§ Exercise: Only the final stretch of the data is wanted: reproduce the line containing "914x420 pixels." and each line after it, exactly.

§ Source data:
%%

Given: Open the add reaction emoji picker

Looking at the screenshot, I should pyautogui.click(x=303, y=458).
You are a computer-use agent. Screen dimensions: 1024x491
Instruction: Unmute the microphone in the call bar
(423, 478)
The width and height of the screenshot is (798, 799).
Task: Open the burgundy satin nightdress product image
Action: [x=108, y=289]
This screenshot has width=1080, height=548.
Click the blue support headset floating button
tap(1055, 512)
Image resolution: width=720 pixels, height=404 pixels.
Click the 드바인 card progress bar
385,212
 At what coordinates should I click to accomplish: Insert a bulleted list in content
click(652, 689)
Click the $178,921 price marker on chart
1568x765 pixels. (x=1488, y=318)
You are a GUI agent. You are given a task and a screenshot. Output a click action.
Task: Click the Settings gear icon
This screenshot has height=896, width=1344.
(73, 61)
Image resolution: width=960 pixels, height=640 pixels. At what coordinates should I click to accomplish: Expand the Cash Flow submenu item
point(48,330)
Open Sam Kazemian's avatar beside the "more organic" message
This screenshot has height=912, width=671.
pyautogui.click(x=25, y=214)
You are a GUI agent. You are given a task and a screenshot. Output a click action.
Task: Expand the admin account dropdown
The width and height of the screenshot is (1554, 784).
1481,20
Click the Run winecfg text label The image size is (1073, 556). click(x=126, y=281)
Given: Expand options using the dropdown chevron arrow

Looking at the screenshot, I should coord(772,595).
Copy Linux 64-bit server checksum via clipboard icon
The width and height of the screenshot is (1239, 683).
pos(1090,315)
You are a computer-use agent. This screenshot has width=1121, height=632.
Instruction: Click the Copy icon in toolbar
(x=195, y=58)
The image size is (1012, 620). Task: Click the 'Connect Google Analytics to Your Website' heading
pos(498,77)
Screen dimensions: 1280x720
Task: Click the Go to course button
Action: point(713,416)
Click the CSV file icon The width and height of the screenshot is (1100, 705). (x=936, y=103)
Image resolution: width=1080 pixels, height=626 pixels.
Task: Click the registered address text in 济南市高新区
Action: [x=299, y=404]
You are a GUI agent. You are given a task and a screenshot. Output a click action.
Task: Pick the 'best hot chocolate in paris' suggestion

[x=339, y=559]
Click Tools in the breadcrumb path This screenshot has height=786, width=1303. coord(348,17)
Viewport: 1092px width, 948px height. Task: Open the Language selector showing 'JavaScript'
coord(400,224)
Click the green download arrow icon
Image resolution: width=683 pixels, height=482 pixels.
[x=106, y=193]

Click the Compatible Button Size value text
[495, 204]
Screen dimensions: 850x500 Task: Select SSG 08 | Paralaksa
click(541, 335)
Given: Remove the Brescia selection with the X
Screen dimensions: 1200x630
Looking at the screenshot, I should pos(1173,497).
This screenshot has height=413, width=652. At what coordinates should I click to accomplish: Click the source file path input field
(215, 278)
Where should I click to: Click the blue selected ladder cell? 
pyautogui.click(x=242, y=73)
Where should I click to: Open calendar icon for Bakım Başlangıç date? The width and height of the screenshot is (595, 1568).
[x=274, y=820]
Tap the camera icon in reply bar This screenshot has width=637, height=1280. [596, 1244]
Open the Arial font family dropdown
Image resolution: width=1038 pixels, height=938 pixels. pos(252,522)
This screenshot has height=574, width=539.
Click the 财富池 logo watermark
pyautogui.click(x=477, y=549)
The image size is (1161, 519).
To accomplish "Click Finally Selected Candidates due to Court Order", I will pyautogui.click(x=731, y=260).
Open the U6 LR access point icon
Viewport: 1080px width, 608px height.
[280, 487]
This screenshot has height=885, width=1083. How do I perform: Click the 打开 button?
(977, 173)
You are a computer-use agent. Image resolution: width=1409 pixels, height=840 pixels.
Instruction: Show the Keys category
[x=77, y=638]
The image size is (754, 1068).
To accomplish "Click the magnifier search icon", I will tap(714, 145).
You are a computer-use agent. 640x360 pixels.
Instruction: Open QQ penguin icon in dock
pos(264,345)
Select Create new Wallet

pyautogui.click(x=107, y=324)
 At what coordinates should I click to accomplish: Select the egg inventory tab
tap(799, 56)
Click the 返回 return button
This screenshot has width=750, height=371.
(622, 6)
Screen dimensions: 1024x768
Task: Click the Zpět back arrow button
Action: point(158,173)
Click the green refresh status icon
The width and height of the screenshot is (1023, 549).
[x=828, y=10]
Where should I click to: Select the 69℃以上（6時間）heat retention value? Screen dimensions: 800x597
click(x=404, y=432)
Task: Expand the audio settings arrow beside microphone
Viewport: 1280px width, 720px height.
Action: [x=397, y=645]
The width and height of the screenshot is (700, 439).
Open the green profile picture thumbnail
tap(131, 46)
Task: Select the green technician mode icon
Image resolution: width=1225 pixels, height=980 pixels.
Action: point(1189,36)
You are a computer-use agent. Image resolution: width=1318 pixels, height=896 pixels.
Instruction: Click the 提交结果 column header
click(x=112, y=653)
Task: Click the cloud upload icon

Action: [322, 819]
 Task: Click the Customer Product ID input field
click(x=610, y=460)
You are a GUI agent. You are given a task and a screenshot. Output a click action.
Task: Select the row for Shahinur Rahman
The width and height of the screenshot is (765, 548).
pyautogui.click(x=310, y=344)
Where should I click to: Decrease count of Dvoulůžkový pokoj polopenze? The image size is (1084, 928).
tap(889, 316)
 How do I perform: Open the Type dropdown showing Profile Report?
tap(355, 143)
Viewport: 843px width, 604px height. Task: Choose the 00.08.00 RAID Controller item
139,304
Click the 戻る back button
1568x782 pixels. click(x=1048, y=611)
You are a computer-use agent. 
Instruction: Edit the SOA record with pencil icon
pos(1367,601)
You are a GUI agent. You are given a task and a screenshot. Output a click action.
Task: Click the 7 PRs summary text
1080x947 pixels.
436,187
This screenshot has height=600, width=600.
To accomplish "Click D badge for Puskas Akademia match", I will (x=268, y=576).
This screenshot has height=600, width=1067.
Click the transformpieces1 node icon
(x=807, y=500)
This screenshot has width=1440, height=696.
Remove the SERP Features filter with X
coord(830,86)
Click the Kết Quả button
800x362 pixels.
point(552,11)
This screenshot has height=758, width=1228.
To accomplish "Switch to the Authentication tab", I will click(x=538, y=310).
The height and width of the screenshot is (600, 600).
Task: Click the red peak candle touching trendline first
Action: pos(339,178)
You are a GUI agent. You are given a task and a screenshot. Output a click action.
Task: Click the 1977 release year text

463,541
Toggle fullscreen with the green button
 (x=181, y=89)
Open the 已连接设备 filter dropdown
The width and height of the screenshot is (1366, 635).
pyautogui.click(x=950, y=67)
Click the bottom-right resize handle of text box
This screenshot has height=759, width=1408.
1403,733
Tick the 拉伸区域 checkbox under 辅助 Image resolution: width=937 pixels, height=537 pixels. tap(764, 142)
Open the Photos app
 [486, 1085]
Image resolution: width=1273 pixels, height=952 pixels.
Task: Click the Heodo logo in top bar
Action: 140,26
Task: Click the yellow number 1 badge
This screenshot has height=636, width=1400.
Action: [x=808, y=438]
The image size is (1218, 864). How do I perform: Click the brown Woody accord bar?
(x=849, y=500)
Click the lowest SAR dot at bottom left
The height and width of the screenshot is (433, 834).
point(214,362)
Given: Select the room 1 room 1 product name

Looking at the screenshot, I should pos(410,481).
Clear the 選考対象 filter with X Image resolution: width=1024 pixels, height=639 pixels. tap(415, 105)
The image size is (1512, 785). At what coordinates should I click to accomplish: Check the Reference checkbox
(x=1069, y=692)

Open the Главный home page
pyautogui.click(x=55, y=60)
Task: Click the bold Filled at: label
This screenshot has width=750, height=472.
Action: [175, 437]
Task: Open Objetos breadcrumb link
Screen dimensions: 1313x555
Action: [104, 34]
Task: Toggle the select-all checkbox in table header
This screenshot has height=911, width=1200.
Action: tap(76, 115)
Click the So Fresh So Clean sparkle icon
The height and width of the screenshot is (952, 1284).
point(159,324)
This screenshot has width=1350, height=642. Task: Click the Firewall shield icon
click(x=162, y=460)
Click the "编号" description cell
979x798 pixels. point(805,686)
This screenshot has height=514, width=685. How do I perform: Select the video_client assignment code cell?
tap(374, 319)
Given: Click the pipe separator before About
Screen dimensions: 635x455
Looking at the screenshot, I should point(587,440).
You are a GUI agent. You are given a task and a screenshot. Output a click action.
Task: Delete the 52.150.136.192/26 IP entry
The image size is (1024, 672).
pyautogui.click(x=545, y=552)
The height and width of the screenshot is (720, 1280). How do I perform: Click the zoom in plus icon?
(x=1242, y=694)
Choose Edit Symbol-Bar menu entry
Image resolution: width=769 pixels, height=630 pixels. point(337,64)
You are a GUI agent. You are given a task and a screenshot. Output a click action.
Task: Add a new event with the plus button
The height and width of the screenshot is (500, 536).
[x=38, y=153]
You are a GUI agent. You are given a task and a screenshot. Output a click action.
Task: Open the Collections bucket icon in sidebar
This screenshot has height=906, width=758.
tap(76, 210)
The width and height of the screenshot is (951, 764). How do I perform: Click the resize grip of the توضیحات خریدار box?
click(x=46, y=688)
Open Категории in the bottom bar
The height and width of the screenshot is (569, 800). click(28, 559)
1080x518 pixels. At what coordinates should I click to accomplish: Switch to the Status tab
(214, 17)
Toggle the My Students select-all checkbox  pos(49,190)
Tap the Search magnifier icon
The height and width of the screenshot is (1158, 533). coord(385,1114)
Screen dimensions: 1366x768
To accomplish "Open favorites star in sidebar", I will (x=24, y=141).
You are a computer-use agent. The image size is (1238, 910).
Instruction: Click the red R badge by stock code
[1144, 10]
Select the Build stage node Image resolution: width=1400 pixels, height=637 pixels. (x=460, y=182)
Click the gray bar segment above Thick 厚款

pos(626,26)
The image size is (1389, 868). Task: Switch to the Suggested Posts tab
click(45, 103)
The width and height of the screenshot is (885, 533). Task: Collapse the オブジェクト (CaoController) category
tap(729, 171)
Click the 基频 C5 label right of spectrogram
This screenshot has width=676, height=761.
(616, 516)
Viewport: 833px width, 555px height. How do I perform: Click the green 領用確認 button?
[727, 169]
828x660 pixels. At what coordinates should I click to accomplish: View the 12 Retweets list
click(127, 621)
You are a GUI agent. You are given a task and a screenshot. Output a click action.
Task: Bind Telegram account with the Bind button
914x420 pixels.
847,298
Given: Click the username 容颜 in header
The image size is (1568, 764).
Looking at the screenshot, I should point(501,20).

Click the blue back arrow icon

%%

§ Exercise solution:
914x420 pixels.
847,298
Given: Click the username 容颜 in header
The image size is (1568, 764).
Looking at the screenshot, I should point(501,20).

Click the blue back arrow icon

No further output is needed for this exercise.